Prediction of HCV E2 association with the host-cell chaperone, GRP78

Abstract

BackgroundHepatitis C Virus (HCV) is the main causative factor for liver cirrhosis and for the development of liver cancer. E2 is an HCV structural protein responsible for virus entry to the host cell. GRP78 is the master regulator of the unfolded protein response mechanism in the Endoplasmic Reticulum (ER) in normal conditions. Under the stress of HCV infection or carcinogenesis, GRP78 is upregulated. Consequently, it escapes the ER retention and translocates to the cytoplasm and over the plasma membrane. AimThis study aims to predict the binding mode of HCV E2 to GRP78 protein.
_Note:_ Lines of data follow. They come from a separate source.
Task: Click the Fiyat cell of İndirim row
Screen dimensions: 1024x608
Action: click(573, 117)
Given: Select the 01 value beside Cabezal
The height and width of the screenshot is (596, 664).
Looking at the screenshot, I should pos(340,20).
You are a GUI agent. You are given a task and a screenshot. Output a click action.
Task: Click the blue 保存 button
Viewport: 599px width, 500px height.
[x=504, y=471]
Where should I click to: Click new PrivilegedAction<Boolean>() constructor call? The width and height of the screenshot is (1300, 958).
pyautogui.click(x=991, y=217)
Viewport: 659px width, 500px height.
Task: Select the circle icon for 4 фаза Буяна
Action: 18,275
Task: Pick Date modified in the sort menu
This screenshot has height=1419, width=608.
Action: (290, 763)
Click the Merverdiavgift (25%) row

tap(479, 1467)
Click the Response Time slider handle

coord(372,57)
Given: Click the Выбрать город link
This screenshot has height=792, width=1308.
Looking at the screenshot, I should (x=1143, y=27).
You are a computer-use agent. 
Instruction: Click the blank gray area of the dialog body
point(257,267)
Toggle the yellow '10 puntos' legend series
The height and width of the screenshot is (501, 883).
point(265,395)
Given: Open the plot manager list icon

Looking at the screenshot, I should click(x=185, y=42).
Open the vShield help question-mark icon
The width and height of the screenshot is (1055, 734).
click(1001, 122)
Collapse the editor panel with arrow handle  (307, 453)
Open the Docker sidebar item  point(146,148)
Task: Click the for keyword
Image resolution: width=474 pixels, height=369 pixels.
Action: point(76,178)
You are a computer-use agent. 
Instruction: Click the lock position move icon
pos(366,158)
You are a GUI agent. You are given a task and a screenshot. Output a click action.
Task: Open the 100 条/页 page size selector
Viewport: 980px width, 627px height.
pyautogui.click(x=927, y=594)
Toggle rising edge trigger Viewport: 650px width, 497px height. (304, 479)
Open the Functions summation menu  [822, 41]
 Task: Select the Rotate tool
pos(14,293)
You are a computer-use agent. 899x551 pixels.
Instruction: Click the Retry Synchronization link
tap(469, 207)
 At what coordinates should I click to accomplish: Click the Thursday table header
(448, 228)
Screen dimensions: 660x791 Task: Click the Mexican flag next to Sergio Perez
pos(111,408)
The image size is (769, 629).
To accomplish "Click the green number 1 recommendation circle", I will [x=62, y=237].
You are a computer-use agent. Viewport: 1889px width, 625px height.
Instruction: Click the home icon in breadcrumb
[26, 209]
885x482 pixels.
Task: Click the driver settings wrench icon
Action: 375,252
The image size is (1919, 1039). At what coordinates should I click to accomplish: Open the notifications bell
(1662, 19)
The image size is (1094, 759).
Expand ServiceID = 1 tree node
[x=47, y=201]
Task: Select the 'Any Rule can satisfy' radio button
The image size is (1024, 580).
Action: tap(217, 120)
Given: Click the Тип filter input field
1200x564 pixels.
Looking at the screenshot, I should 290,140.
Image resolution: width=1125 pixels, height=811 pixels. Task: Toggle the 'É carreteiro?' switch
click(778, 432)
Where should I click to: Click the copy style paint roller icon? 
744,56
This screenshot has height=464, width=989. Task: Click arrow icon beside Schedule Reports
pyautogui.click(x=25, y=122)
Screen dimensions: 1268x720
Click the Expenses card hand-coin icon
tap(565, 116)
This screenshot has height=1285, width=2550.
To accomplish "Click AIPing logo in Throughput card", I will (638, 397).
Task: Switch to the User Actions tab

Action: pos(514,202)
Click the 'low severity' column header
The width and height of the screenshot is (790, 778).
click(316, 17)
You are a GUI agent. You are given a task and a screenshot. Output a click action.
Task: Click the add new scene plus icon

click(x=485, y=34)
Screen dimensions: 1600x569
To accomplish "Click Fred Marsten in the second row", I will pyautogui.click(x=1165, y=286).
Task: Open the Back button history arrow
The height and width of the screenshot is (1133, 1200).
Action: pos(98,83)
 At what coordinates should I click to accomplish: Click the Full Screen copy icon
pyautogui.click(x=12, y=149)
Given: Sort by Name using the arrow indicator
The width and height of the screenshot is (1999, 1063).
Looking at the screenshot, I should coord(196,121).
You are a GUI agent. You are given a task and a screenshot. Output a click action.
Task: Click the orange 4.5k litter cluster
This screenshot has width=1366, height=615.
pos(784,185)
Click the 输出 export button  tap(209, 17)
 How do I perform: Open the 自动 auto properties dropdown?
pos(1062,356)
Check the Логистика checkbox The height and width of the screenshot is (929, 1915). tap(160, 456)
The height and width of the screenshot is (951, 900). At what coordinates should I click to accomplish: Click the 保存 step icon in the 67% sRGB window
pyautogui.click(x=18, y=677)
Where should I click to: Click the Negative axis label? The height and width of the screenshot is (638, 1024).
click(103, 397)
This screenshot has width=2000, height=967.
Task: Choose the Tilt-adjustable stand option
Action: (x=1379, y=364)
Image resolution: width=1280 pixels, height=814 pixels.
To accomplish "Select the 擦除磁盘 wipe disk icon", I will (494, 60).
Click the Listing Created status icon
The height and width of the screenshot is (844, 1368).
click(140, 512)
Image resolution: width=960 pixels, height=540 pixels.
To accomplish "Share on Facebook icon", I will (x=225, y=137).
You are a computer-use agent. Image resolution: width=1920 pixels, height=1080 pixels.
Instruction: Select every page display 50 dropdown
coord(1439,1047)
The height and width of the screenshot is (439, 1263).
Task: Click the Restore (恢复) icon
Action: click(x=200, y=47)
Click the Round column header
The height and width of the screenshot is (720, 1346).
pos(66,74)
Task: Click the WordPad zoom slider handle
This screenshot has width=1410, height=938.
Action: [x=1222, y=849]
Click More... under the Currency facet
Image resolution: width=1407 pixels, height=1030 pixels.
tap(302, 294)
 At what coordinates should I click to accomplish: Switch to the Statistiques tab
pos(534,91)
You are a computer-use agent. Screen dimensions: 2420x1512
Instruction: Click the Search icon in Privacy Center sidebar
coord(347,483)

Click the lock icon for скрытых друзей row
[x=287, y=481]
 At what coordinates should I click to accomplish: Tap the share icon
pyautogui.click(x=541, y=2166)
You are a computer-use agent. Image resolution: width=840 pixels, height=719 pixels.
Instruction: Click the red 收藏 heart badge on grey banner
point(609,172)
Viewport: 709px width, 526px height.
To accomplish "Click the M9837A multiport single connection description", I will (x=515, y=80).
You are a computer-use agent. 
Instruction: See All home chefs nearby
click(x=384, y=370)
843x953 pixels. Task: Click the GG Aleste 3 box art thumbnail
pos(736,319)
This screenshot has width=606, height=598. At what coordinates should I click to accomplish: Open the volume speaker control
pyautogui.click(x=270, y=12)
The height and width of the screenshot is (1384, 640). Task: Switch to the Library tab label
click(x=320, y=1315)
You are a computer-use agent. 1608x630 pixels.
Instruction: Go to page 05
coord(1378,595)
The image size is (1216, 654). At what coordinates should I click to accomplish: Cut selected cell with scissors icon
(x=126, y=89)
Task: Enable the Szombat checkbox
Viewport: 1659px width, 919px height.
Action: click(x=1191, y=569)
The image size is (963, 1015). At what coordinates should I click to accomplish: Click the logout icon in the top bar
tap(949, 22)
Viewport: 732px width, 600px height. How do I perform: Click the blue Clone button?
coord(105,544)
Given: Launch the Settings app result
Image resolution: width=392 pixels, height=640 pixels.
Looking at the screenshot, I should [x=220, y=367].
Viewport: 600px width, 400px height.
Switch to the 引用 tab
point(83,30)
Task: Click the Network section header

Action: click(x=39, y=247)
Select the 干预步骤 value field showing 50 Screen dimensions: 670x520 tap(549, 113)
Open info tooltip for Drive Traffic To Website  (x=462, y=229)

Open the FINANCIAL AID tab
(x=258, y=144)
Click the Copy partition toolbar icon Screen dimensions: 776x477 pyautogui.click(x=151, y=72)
MethodsDue to the high sequence and structural conservation between the C554–C566 region of HCV E2 and the Pep42, cyclic peptide that is reported to target GRP78, we propose that this region of E2 can be the recognition site. We predict the possible binding mode between HCV E2 and GRP78 by implementing molecular docking and molecular dynamics simulation to test such proposed binding. ResultsThe simulations reveal a stable and highly potent (−111.2 docking score) binding of the HCV E2 C554–C566 peptide to GRP78 substrate-binding domain β (SBDβ). Moreover, the full-length HCV E2 also exhibits high binding affinity to GRP78 SBDβ (score = −107.5 ± 3.1), which is better than the association of GRP78 and Pep42. ConclusionsDefining the compulsory mode between HCV E2 and GRP78 is significant, so it would be possible to interfere with such binding to reduce the viral infection.